“We have nothing to reproach me with except that I get along with everyone”, reacts Cindy.



This time is (unfortunately) the right one. After being eliminated for the first time by her teammates last week, Cindy has definitely given up on the title of “legend” of Koh Lanta. Outcast Ugo and Karima were stronger than her on this balancing act that Cindy dreaded even before taking part. Deemed too strategic, the candidate scared her opponents. “We have nothing to reproach me with except that I get along with everyone”, she reacts to 20 minutes.

Let’s go back to the end of episode 2… Did you expect to be eliminated?

Yeah, I knew it would be super tight. According to my calculations, I was not to leave. In the meantime, Loïc immunizes Alexandra so at that point, I know I have to leave. Except that I realize that even without Alexandra’s immunity, I was leaving anyway because the girls took me on a boat! It’s okay, I don’t fall in love either because it’s part of Koh Lanta. I’m just disappointed, my pride takes a hit because no one can blame me except that I get along with everyone. “You get along well with everyone and we thought maybe it was social strategy” except that I’m like that in life, I walk by feeling, I don’t pretend with people. We were at the beginning of the adventure, I didn’t know anyone, so obviously I’m interested in people! What can you blame me for? I can’t compete with the biggest champions, I don’t spend five days a week at the gym. I’m just in a good mood, I’m not complaining and suddenly it annoys.

When they voted, the girls pointed out your potential as a great strategist. Do you understand their decision?

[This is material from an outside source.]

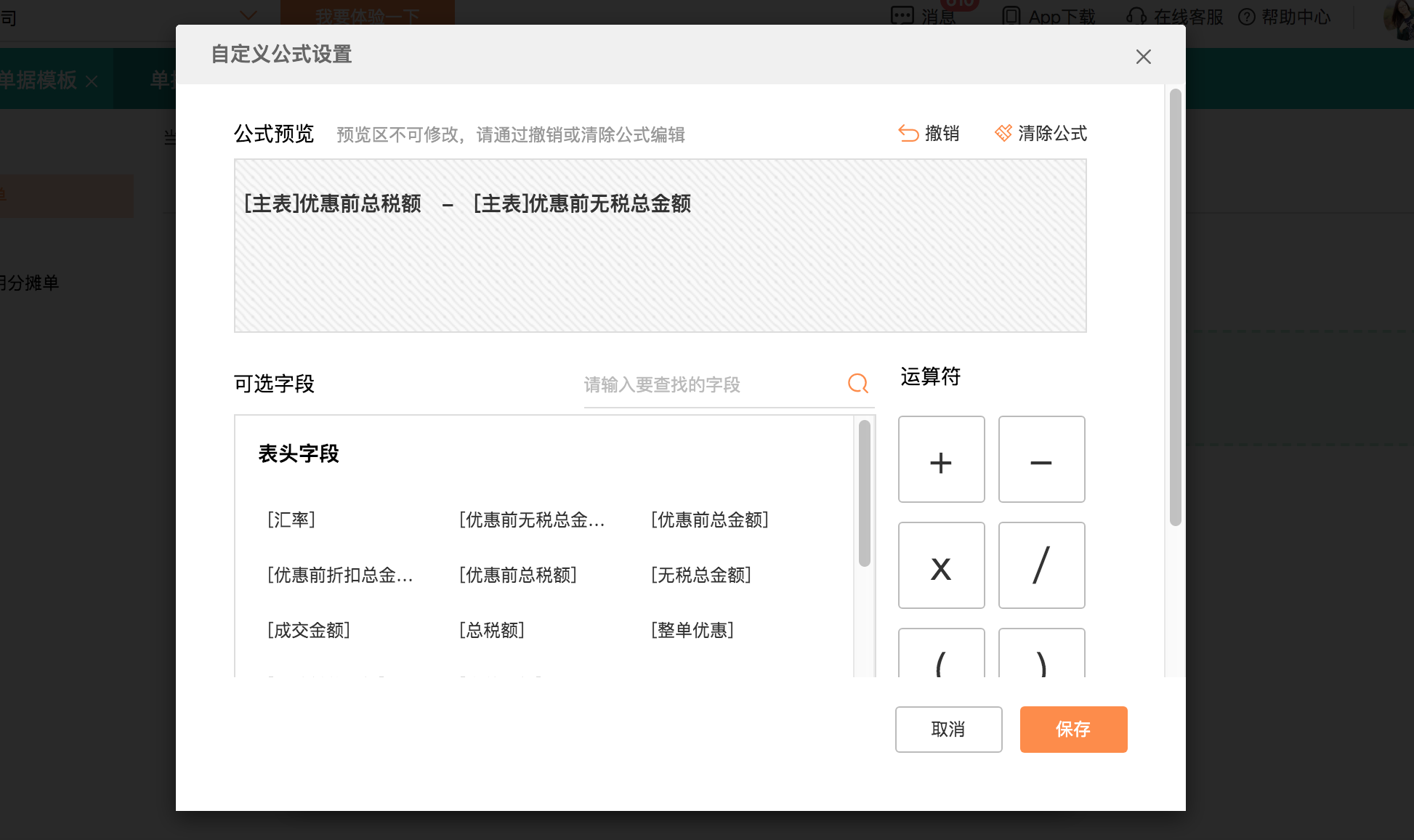Screen dimensions: 1414x840
Task: Click the取消 (cancel) button
Action: point(948,728)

I am almost the only one who has not made any strategy in this Koh Lanta ! I am in the game, I try to get to know people and I have not adopted any strategy. And what stands out is my strategy when I didn’t go to see anyone. Basically, I just asked Jade who she was going to vote against and she told me she would vote against me. I told him that his vote was his and that I could only accept it. She came back to me during the day to tell me that she would ultimately not vote against me and that she wanted to trust me.

There is a night between your elimination and the discovery of the island of the banished. What do you think would happen to you?

Already, I hesitated. When I saw this choice, I was half happy because the social is so important so when I get fired like that, it hurts my heart. I spent the night crying, feeling bad. I needed a big hug and there was no one there, I felt misunderstood. The night passed and the next day I was revengeful. I had never been in a situation like this where I felt rejected. The next day, I tell myself that if I can come back and fuck shit without any guilt because someone wanted to kick me out, that’s part of the game. I thought it was nice to be able to have fun with it. This second chance, I didn’t know what to expect. I was hoping deep down for a brain test to show my hyper smart side, but it was a balancing act. It is not possible, I had no luck! So, what do we remember? Just that I’m a funny chick!

It’s not that bad that people remember you as a funny woman, right?

Of course, that’s the first thing people will take away from me, but I didn’t want people to remember that I was just a tourist. For my pride, I would have liked at least to shine on an event.

When you find Karima, the welcome is freezing. Did you expect it?

Actually, Karima, I know her very little and yes, I expect it. I could tell she had a bad temper. I think she’s bloody and resentful. And the proof, after three days, she did not lose heart. Right away: “karma”! We didn’t know each other at all, I didn’t even know who she was before the adventure. She came to speak to me five minutes before the council so that I wouldn’t vote against her. And then during the counseling, she has an attitude which, for me, is not tolerable, in any case which is not like me. I told her that I was not voting against her, but I am free to choose. She had an attitude that bothered me, I explained to her. If she doesn’t want to question herself and tell herself that she may have gone a little too far, that her words have gone beyond her thought …

After winning, Karima hugs you and then tells you that you fought well. Don’t you tell yourself that she’s a bit of a hypocrite at this point?

That makes me laugh ! So much the better if she thinks that. I know I’m not bad. On the other hand, we see its contradiction. In the players, there are the good players and the bad losers. And she is a very bad loser.

Extinguishing one’s own torch upon elimination, is that an even harsher symbol?

No, I admit that I am relieved because from the first day, I told myself that it was going to be hell. I didn’t feel like fighting day after day. I realized that for this Koh Lanta, it was necessary to be prepared physically more than of reason. It wasn’t my date, bad timing. I had the courage to do it, I assumed myself as I was but I have no regrets. The moment I turn it off, I am relieved because I have only one desire, and that is to go home.